City finds no way to muffle motorcycle noise

City finds no way to muffle motorcycle noise
“It’s an unbelievably penetrating sound,” says Lew Dominy on motorcycle noise. The city of Del Mar looked into ways to possibly reduce motorcycle noise. Photo by Tony Cagala

DEL MAR — Responding to complaints that included a petition signed by 70 residents, the city looked into ways to possibly reduce motorcycle noise, especially along north-and-south running streets in the northern beach area.

Based on findings presented at the May 2 meeting, council members concluded there is little they can do.

“Our options are extremely limited,” said Councilman Don Mosier, whose main mode of transportation is a motorcycle.

“I think it’s a valuable exercise when there’s an issue that’s frustrating to members of the community to do what we’ve done, which is research it,” Councilman Dwight Worden said.

“But it’s also important to recognize we can’t solve every problem and … let the community know we did take a really hard look at it but there’s nothing effective that’s practical that we can do about it.”

Two Del Mar residents and one from Solana Beach asked council at the April 18 meeting to consider adding signage or addressing the issue through the city’s noise ordinance.

Richard Levak said the excessive noise is at times unbearable, “especially when a gang of motor bikes comes through.”

“The whole house shakes,” he said. “Car alarms go off. … There is no reason for it.”

“It’s an unbelievably penetrating sound,” added Lew Dominy, who suggested posting whimsical signs such as “This is where our families sleep … Too much noise, can’t count sheep” or “As you drive down our street, your courtesy can’t be beat.”

Because they spoke during the public comment period at last month’s meeting, council members couldn’t discuss the problem but directed staff to research potential solutions and report back.

What they found — and the city attorney confirmed — is that motorcycle noise is regulated by the California Vehicle Code and local authorities can’t enforce additional noise limitations.

If they did, any citations issued under such ordinances would be invalid, Mosier said.

Assistant City Manager Mark Delin said the state code establishes specific noise limits based on the year the motorcycle was made.

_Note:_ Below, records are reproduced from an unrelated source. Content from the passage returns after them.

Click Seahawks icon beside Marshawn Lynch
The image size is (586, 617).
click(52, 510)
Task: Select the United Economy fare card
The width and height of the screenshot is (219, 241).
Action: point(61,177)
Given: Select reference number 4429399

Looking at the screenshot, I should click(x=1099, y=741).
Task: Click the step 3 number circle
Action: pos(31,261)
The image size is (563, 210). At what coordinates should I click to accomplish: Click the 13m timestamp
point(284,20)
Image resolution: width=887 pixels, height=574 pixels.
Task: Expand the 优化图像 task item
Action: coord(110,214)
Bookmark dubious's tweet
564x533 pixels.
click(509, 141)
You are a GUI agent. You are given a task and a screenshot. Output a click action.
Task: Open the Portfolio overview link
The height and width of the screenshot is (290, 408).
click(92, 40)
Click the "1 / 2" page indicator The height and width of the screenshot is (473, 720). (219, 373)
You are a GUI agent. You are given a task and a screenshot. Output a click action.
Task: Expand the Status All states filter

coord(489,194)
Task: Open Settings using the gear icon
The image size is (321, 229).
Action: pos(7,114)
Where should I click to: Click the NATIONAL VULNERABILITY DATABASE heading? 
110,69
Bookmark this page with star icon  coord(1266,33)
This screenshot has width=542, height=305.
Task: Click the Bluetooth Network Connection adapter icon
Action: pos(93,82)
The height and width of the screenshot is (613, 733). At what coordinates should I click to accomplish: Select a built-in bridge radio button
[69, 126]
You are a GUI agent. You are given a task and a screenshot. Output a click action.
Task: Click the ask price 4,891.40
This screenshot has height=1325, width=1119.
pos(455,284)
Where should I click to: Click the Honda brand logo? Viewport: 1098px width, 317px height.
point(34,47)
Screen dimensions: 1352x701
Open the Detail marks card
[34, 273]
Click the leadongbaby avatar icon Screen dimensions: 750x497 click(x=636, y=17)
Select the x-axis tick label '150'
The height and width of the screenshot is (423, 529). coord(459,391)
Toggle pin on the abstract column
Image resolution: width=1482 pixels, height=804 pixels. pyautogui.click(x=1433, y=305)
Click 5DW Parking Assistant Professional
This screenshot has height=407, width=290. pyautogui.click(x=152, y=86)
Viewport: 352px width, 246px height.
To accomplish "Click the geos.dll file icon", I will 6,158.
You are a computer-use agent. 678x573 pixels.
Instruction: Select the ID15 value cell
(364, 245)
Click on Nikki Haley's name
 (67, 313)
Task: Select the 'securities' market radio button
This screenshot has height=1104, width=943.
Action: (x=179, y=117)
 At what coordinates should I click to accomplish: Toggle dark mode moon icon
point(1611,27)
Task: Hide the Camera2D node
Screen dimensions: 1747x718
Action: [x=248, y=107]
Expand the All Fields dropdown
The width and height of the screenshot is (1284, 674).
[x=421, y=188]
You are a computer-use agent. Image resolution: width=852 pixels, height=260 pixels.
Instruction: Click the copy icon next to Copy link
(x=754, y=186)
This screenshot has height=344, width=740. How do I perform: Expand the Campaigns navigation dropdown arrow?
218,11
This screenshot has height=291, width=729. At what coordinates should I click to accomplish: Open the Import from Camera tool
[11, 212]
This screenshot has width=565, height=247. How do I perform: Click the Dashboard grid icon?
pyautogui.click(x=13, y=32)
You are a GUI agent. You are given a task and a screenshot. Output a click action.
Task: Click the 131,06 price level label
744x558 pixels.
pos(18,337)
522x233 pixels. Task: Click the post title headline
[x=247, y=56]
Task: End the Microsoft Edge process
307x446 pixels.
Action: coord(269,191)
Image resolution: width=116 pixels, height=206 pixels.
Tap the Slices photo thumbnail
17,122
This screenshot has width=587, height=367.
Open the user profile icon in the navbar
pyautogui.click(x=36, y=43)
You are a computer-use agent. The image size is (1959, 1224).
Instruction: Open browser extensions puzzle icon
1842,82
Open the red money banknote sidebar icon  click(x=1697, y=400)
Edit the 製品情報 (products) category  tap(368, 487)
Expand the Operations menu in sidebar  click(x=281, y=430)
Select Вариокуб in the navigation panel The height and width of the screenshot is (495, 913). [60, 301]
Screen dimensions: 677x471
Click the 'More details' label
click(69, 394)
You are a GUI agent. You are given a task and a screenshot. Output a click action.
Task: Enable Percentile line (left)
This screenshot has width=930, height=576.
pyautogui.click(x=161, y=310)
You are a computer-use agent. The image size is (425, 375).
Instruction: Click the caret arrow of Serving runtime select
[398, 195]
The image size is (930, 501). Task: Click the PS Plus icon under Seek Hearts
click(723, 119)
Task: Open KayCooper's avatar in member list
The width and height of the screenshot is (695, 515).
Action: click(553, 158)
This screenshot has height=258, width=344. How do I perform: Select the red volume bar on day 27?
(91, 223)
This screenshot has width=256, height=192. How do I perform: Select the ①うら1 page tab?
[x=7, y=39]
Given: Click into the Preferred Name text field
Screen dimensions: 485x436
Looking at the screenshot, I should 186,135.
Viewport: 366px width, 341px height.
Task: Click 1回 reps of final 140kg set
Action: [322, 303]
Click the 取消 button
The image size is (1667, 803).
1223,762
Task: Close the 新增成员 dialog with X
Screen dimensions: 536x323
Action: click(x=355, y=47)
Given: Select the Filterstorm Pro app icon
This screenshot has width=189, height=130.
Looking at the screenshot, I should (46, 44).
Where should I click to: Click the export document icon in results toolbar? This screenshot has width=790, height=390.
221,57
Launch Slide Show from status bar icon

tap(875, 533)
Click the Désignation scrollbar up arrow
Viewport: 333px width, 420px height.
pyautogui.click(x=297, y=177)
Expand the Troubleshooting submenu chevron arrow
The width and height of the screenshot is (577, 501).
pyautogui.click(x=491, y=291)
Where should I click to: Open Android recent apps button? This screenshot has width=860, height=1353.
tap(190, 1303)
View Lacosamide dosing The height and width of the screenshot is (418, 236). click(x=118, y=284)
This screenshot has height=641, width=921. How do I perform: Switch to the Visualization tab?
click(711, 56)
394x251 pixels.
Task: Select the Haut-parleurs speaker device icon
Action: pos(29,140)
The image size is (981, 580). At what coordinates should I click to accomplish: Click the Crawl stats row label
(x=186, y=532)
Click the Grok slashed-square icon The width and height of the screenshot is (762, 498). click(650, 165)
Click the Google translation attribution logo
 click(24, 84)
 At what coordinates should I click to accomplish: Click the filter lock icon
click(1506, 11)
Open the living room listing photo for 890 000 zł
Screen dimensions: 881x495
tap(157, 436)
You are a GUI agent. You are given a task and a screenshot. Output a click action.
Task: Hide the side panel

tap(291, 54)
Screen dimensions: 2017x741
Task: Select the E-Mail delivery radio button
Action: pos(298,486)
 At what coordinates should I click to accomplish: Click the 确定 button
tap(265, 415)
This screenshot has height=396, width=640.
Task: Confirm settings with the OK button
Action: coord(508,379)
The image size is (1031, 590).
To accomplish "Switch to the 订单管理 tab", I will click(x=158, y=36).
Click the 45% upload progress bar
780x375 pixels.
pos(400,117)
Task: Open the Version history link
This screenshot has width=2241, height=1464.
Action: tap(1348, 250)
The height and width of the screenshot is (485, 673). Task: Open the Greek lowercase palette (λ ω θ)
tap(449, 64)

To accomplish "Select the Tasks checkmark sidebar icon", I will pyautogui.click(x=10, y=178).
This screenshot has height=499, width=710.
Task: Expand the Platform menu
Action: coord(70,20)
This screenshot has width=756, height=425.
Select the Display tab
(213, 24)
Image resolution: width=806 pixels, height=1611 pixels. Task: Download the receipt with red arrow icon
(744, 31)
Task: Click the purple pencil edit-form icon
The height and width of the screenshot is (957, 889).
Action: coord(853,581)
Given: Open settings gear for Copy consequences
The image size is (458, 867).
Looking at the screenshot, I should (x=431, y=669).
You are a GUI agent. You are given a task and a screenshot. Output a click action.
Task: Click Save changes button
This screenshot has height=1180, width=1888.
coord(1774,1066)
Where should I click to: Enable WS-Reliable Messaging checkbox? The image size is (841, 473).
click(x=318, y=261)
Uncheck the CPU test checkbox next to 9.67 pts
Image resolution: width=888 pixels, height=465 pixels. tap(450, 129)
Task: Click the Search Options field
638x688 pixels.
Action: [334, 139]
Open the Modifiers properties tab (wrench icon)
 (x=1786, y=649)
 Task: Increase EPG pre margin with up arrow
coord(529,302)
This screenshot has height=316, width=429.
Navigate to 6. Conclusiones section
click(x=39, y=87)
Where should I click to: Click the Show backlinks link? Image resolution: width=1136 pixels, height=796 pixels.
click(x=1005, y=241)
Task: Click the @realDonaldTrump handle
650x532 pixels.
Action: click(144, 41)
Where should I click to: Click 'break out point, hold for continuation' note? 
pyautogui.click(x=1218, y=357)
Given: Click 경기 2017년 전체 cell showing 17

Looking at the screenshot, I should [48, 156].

The acceptable level for bikes built before 1970 is 92 decibels, the same standard for a train crossing. For 1986 and newer models it is 80 decibels.

But Delin said law enforcement doesn’t use sound level meters to enforce motorcycle noises because decibel meters require calibration, extensive training to use and certification of the traffic officers.

He also said readings taken on a moving vehicle are typically not sufficient grounds to issue a citation.

“You have to prove that the exact sound came from that bike and not any other contaminating sources,” he said. “So enforcement is limited to observation of illegal modification of the exhaust system.”

Motorcycles are equipped with mufflers to reduce sound and catalytic converters to reduce pollution. Additionally, every exhaust system must have an Environmental Protection Agency label.

However, owners often modify their motorcycles, replacing mufflers with straight pipes to increase sound and “presumably more performance, but I don’t know how well correlated that is,” Delin said.

Such a violation is considered mechanical and the corrective action is a fix-it ticket.

“It’s a persistent widespread problem,” Delin said. “Communities all over the place are troubled by this. … But there are things we can do, which is the good news.”

Options include adding signage or increasing the enforcement of mechanical violations by asking the Sheriff’s Department to be more aggressive or hiring an additional motorcycle officer for $60 to $70 an hour.

However, officers can only cite mechanical violations as a secondary infraction and bike owners can easily replace mufflers after the ticket is signed off on, Delin said.

The city could also consider alternative traffic controls.

“There are a lot of stop signs in the beach area,” Delin said, adding that they create a lot of stopping and acceleration noise for every vehicle.

Replacing stop signs with roundabouts at some intersections might help reduce the noise because traffic circles tend to maintain a slow and even vehicle speed. Traffic lights allow more vehicles to pass without stopping.

Another option would be to work with the League of Cities to pursue legislation at the state level for a motorcycle inspection program to ensure exhaust systems comply with sound and smog requirements.

“What we’re facing is a behavioral problem,” Mosier said. “And we don’t have any legal tools to solve it. I think the only course is to support legislation saying that things have to be checked occasionally.

“I think spending extra for sheriff patrols is not going to help,” he added. “Putting up signs is just an invitation to rev your engine. … The only proposed solution that I like is putting more roundabouts down the beach stretch.”

“I don’t think (additional enforcement) will help and it’s certainly not worth the money,” Worden said. “I’m not in favor of more sign pollution. They’re unattractive.”

He said he doubted traffic controls would work but telling the city’s lobbyists to sponsor or promote inspections “would be easy and cheap.”

He said the only other viable alternative is what he calls “the shaming options,” which shouldn’t involve city officials.

But residents could post pictures on social media of motorcyclists who are causing excessive noise, he said.

“Bottom line — I don’t really think there’s anything that’s very effective,” Worden added. “This is one of those things we just can’t get our hands around effectively.”